===== Extracted data
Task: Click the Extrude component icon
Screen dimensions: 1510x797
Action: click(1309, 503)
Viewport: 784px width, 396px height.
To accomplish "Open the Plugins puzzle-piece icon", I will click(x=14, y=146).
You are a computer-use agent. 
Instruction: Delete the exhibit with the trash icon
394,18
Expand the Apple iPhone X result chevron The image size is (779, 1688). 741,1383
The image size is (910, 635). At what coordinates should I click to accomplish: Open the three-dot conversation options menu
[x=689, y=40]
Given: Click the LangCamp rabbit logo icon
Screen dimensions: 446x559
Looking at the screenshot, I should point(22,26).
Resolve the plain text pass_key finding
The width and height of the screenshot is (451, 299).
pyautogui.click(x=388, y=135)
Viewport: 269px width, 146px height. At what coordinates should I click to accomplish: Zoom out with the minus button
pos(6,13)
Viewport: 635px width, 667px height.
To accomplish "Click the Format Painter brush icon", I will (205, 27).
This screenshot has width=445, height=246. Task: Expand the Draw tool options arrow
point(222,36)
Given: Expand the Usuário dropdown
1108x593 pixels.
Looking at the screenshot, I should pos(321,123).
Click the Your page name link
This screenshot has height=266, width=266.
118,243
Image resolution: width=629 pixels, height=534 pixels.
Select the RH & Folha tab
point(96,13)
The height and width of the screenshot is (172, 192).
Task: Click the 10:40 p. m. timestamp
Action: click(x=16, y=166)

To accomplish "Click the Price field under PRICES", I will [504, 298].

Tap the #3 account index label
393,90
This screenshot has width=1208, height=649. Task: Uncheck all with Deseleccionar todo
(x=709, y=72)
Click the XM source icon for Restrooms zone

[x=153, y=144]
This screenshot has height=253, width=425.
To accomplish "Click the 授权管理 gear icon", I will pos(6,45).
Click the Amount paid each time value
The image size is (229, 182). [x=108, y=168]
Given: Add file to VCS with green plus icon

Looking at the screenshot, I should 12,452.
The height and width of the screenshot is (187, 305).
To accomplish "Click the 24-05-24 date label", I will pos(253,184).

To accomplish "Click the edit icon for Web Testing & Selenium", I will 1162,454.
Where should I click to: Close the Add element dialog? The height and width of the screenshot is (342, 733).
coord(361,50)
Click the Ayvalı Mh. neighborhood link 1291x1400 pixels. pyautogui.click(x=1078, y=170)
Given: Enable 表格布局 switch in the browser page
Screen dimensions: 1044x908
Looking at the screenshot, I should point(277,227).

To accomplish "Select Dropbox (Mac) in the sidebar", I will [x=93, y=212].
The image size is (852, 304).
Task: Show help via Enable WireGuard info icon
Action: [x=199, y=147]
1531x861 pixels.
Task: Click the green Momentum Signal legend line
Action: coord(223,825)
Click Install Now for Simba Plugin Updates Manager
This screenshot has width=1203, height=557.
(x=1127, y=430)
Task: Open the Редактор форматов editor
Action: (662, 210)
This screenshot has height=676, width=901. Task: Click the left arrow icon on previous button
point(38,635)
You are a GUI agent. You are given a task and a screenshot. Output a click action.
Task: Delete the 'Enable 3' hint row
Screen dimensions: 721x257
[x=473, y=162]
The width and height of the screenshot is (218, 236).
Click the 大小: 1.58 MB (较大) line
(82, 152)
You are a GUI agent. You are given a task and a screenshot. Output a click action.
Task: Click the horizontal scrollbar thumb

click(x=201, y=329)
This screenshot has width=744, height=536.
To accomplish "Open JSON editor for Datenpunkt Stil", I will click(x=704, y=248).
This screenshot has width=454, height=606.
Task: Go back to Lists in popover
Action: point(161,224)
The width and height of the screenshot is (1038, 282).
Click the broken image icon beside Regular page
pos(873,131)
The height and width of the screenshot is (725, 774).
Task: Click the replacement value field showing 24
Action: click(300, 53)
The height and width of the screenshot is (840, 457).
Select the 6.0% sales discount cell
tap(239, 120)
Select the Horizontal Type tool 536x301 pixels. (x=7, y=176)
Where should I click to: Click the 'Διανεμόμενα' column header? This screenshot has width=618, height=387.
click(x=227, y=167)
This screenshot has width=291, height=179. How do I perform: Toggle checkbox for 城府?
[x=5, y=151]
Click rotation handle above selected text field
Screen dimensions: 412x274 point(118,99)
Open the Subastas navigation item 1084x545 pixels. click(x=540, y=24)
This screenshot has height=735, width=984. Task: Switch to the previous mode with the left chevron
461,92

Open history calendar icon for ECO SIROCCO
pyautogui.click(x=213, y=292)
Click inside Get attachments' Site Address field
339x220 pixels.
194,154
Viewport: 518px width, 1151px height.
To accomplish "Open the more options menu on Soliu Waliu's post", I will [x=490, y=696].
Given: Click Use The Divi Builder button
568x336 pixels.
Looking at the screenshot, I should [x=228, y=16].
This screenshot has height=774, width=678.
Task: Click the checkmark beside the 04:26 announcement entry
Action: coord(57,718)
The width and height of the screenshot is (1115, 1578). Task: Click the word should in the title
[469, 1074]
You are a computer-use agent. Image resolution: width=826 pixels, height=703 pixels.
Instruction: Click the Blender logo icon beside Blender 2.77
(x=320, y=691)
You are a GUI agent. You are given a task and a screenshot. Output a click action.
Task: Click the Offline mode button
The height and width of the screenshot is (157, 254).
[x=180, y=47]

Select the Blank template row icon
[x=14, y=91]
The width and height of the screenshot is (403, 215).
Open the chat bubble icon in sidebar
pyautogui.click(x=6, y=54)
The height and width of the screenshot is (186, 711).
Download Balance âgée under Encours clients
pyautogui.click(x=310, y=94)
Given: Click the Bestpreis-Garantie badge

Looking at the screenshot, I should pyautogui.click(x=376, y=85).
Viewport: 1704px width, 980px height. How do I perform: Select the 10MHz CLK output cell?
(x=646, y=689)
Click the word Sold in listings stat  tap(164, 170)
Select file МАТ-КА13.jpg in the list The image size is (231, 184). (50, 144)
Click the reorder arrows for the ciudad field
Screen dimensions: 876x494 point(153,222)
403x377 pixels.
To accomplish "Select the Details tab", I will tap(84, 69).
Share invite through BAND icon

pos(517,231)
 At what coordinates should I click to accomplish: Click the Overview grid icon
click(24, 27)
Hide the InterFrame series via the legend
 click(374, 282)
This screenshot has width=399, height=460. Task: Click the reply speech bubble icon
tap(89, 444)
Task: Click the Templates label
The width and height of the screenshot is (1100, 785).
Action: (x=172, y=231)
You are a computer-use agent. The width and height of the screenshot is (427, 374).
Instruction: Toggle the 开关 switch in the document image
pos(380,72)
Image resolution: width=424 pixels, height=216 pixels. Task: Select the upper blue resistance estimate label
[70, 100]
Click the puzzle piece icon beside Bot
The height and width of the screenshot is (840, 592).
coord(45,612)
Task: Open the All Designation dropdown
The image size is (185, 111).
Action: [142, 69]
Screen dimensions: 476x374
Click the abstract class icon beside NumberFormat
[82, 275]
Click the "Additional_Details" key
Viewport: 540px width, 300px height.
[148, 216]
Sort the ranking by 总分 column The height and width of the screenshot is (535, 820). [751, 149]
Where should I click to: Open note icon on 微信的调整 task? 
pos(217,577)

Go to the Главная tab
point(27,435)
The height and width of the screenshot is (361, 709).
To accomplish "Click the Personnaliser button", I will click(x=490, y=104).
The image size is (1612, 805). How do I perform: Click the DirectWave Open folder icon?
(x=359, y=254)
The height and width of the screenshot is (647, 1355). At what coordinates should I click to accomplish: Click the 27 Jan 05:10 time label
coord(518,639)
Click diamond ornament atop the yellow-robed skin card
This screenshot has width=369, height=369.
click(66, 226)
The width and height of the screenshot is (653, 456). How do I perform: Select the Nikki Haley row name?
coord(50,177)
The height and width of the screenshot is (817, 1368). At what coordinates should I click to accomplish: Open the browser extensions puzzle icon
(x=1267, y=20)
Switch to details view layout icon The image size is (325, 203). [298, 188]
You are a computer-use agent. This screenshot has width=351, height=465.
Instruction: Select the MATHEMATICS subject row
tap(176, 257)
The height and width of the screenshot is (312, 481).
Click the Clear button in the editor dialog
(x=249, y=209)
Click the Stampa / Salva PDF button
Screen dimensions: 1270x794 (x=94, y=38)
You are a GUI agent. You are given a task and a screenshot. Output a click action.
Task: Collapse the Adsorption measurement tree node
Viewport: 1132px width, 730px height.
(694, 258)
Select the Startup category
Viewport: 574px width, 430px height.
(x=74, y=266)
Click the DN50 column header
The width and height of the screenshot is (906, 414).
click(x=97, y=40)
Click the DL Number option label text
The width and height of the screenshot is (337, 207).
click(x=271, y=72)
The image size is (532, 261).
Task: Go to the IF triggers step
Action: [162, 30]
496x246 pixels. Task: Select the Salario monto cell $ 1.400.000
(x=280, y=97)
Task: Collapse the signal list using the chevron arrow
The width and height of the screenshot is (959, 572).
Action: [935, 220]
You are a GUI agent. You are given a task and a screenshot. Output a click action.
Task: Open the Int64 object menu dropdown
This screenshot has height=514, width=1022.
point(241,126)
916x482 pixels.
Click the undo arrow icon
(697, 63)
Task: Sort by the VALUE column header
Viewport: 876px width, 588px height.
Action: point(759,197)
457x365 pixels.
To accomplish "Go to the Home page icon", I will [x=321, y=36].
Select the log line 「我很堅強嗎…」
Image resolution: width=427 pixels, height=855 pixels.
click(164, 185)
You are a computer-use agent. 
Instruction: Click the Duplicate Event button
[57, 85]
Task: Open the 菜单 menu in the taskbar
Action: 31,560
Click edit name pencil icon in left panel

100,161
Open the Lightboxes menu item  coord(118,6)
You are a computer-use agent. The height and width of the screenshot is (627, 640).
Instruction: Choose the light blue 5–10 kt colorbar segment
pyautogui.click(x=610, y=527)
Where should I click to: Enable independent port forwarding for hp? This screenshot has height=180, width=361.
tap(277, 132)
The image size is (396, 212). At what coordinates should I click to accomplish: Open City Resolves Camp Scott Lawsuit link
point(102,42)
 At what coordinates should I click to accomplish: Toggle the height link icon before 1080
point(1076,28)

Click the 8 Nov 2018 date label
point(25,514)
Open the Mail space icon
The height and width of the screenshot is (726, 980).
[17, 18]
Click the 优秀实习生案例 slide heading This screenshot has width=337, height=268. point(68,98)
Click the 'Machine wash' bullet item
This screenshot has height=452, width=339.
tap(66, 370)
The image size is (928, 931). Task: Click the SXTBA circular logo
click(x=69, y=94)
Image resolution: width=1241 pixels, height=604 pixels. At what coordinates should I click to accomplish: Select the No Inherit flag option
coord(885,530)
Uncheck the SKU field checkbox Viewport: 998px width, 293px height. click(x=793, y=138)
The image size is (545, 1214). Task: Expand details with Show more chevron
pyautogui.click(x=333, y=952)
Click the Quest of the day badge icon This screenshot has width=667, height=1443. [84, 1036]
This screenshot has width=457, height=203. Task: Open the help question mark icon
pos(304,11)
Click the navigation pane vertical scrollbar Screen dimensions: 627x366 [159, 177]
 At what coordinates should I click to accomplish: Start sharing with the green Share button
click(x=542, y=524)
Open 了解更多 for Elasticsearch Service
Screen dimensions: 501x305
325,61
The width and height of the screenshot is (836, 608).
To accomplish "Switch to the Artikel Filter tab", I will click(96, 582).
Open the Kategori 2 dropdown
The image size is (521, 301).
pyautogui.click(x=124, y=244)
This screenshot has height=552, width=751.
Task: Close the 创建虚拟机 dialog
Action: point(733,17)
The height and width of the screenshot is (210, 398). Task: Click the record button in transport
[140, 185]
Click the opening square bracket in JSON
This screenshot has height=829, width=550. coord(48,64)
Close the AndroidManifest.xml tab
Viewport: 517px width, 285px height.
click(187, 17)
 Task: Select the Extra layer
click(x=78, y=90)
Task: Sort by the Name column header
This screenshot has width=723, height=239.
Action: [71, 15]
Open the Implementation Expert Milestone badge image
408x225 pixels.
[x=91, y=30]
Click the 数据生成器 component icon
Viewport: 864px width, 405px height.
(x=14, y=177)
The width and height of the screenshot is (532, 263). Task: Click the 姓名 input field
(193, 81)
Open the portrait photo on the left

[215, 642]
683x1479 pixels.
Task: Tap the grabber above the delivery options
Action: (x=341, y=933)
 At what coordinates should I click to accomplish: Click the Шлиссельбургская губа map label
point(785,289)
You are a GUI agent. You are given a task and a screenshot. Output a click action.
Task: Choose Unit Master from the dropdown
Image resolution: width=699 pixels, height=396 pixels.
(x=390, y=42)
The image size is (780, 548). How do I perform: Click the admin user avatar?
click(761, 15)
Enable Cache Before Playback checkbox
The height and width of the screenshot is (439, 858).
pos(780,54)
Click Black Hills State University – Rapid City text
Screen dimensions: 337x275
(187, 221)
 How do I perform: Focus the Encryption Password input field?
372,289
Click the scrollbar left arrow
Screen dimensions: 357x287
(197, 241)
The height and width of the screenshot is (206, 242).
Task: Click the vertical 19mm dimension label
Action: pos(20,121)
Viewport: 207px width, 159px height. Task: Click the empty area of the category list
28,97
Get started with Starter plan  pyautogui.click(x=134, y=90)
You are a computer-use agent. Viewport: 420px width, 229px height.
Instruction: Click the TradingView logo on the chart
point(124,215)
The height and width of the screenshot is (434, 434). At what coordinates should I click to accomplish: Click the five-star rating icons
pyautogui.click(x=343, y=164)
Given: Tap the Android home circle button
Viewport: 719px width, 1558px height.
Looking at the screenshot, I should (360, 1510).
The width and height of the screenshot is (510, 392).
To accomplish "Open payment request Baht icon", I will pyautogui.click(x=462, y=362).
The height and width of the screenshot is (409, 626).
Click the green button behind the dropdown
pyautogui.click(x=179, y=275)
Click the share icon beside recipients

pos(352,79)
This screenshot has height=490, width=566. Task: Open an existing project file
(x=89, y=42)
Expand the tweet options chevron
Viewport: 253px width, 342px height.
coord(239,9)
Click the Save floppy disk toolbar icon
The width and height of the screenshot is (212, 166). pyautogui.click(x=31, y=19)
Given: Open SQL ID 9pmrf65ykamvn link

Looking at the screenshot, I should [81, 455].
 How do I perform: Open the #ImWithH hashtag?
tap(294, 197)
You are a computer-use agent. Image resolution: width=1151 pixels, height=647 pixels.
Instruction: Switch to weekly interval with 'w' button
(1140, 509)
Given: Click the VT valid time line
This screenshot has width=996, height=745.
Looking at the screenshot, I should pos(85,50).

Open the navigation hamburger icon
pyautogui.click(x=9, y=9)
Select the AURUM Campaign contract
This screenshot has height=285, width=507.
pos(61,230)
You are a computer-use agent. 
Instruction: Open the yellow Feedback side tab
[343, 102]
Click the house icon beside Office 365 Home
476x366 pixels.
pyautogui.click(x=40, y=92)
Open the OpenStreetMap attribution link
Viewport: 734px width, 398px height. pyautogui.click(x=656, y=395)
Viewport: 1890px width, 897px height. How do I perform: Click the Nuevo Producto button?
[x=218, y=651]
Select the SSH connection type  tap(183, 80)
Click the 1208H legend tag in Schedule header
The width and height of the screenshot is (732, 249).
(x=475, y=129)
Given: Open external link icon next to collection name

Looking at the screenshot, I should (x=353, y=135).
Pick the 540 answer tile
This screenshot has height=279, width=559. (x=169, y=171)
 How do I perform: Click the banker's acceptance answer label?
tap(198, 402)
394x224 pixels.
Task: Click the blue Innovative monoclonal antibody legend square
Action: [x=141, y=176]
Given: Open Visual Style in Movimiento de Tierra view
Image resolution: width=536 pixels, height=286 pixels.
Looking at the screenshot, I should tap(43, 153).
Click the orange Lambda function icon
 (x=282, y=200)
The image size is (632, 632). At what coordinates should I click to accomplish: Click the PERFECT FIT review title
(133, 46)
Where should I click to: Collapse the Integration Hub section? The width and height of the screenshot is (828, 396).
==========
Find the word "Sort" in the records. Copy every line it appears in.

Sort the ranking by 总分 column The height and width of the screenshot is (535, 820). [751, 149]
Task: Sort by the VALUE column header
Task: Sort by the Name column header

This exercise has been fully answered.